- **AIM OF THE EXERCISE**
Begin at the line containing "Task: Click the 232 Employees count text" in the data below and go on through the line containing "Task: Add a post under Bewegung column", repeating each line exactly; include both ends and no other line.
◆ ◆ ◆ ◆ ◆ ◆ ◆
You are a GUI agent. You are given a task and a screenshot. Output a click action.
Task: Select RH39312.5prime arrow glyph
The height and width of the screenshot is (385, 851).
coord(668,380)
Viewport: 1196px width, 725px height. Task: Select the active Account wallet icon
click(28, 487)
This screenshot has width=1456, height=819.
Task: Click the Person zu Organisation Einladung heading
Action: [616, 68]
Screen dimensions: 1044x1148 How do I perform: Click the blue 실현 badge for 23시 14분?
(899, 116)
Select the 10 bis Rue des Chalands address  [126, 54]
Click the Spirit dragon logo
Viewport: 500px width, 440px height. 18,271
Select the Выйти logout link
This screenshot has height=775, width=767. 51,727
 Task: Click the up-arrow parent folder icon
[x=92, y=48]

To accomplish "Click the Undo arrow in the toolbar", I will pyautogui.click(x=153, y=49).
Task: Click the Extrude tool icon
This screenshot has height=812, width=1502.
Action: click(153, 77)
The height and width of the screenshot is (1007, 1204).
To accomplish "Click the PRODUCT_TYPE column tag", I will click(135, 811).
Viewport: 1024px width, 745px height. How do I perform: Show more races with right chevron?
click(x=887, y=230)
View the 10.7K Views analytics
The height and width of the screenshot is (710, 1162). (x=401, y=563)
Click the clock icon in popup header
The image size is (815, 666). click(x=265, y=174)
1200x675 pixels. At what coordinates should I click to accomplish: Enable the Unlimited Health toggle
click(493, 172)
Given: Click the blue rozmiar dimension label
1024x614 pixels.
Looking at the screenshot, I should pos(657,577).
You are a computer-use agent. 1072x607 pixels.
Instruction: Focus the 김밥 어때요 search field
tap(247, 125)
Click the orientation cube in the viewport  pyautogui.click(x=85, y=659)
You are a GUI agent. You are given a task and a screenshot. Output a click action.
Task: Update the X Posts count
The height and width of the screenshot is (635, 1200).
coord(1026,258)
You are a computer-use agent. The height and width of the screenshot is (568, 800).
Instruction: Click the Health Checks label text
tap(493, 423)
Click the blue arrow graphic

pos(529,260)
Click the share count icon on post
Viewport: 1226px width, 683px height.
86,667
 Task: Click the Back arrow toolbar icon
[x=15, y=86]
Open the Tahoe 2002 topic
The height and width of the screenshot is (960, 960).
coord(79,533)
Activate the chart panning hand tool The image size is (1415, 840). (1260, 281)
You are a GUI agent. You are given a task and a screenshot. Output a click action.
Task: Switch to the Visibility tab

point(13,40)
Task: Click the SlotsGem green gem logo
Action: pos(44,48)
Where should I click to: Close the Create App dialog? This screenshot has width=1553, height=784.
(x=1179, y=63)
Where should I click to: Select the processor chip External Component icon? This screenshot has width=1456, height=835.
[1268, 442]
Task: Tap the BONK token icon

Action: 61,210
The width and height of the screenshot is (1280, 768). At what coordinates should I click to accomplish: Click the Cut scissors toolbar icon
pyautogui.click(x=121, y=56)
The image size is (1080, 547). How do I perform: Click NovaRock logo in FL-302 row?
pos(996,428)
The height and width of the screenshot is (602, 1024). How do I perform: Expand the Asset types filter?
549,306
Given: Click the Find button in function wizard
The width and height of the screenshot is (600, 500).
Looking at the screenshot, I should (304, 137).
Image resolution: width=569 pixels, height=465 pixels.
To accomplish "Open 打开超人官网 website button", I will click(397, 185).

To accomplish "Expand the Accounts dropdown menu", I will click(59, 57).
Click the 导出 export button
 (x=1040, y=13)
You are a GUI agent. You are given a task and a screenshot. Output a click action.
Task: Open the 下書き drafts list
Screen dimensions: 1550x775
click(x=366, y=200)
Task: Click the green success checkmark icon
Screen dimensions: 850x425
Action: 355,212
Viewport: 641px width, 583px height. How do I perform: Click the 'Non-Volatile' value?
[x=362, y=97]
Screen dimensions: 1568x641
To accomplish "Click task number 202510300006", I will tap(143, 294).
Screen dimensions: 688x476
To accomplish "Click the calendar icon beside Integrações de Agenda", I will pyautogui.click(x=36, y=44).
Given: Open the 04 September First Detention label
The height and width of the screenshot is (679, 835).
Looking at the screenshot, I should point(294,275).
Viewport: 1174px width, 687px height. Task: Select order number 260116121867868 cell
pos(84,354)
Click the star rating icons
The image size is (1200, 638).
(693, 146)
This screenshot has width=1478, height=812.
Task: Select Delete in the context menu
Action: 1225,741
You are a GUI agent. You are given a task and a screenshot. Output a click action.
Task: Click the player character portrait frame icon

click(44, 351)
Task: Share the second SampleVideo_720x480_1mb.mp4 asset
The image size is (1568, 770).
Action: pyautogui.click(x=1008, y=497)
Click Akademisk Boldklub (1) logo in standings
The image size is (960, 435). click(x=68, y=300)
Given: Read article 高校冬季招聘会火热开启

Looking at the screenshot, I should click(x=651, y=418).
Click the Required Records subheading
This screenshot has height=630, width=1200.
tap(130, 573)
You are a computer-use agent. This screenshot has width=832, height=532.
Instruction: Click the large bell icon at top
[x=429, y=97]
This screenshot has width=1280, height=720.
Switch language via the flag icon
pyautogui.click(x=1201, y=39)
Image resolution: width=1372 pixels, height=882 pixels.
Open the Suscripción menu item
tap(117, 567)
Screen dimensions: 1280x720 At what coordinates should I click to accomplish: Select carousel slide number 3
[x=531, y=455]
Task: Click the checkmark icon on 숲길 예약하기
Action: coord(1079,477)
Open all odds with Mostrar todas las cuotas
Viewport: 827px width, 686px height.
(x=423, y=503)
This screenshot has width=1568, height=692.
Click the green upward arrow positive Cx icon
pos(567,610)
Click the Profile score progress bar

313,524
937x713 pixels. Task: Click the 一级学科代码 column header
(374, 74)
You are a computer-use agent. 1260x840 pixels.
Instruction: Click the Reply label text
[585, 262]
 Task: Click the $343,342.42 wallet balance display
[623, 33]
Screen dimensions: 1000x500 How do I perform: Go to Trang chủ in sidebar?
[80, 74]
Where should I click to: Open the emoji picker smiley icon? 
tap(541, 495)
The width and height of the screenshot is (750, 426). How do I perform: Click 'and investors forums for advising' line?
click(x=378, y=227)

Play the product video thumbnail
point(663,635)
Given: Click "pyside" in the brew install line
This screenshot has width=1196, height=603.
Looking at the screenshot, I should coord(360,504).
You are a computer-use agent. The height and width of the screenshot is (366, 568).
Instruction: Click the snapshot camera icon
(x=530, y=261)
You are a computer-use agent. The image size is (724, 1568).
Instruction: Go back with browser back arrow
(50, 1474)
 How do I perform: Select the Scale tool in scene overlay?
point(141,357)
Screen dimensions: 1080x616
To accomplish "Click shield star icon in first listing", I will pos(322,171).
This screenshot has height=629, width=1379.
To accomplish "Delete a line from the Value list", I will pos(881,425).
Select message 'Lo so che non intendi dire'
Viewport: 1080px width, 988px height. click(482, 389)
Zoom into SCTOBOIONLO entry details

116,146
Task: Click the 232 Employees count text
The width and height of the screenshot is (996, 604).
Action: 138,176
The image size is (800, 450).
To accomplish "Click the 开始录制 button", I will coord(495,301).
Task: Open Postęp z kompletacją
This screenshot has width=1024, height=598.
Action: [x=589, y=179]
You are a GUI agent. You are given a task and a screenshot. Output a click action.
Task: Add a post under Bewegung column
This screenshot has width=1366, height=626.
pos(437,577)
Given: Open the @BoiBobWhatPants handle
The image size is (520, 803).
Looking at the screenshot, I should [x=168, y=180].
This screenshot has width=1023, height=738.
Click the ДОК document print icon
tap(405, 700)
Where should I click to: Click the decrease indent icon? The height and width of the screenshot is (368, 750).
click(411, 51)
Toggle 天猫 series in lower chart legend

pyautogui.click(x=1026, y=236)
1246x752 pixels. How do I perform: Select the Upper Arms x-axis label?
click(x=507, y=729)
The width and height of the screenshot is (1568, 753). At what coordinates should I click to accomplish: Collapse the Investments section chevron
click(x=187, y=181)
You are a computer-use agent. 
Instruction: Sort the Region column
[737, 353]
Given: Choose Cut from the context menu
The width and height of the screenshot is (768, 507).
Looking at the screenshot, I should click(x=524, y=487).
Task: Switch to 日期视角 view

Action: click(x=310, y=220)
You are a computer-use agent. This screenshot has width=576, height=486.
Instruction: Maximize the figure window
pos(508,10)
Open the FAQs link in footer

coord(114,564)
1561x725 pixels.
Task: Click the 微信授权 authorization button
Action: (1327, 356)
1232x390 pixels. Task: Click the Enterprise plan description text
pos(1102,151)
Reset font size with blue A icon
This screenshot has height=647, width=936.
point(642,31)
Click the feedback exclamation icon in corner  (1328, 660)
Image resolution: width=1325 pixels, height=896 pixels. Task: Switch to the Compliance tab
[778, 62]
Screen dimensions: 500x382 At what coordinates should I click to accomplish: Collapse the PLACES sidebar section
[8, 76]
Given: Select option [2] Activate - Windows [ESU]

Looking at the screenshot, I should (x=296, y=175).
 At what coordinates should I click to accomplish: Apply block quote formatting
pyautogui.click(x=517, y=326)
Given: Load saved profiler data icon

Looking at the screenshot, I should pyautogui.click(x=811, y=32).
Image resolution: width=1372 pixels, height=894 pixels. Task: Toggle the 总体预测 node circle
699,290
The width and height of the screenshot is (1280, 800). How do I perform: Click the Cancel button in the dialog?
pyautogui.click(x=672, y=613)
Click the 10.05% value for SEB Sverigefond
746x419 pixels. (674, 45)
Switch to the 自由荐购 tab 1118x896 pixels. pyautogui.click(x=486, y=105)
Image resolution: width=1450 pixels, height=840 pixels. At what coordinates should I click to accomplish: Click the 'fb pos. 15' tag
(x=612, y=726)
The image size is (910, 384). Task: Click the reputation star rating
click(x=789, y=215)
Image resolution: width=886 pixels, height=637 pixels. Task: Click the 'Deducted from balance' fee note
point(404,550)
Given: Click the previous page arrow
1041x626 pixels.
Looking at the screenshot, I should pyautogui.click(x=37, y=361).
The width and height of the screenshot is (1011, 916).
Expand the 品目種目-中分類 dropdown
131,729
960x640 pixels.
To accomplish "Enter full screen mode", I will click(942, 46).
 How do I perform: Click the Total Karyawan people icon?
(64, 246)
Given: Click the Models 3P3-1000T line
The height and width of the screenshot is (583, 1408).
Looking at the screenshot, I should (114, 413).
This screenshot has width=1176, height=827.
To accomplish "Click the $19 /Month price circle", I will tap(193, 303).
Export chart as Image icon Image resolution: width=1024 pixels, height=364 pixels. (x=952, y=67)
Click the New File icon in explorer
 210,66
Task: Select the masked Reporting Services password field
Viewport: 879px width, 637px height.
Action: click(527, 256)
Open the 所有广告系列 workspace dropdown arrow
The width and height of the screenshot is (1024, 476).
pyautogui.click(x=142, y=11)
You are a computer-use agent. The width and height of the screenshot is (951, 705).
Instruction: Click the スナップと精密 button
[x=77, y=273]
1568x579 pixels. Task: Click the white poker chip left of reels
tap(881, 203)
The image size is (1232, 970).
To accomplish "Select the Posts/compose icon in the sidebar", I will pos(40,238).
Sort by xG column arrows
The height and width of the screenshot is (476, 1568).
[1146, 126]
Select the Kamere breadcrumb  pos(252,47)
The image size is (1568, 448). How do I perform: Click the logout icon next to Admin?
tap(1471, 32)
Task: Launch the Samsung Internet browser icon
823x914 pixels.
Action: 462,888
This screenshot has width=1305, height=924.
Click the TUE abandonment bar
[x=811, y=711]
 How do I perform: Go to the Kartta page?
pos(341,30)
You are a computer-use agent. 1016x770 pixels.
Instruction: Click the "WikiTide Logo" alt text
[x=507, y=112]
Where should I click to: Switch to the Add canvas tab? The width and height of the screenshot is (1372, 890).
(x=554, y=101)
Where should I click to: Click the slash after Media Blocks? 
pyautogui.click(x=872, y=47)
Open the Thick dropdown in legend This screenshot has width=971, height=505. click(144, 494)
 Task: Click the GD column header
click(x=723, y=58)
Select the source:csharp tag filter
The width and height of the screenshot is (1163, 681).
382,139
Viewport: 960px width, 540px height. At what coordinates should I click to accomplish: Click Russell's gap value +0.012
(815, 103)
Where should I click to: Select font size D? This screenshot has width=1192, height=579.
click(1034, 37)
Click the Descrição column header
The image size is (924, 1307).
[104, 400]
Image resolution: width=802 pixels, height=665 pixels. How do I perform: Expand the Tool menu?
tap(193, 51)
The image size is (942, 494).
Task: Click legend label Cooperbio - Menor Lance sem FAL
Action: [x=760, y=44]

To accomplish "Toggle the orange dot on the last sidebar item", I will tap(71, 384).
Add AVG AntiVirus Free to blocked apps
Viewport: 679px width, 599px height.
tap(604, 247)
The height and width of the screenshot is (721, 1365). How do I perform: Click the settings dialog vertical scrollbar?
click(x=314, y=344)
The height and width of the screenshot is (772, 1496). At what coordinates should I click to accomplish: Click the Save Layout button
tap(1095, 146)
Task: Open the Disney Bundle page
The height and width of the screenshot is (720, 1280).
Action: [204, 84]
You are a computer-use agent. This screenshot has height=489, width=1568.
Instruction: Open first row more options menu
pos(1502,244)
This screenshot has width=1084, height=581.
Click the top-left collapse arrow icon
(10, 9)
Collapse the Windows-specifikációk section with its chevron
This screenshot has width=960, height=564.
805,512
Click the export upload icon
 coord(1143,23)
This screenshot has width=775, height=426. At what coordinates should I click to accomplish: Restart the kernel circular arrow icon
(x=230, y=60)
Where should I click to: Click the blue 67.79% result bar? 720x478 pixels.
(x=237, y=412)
◆ ◆ ◆ ◆ ◆ ◆ ◆
- **EXERCISE OUTPUT**
Task: Click the 232 Employees count text
The width and height of the screenshot is (996, 604).
Action: 138,176
The image size is (800, 450).
To accomplish "Click the 开始录制 button", I will coord(495,301).
Task: Open Postęp z kompletacją
This screenshot has width=1024, height=598.
Action: [x=589, y=179]
You are a GUI agent. You are given a task and a screenshot. Output a click action.
Task: Add a post under Bewegung column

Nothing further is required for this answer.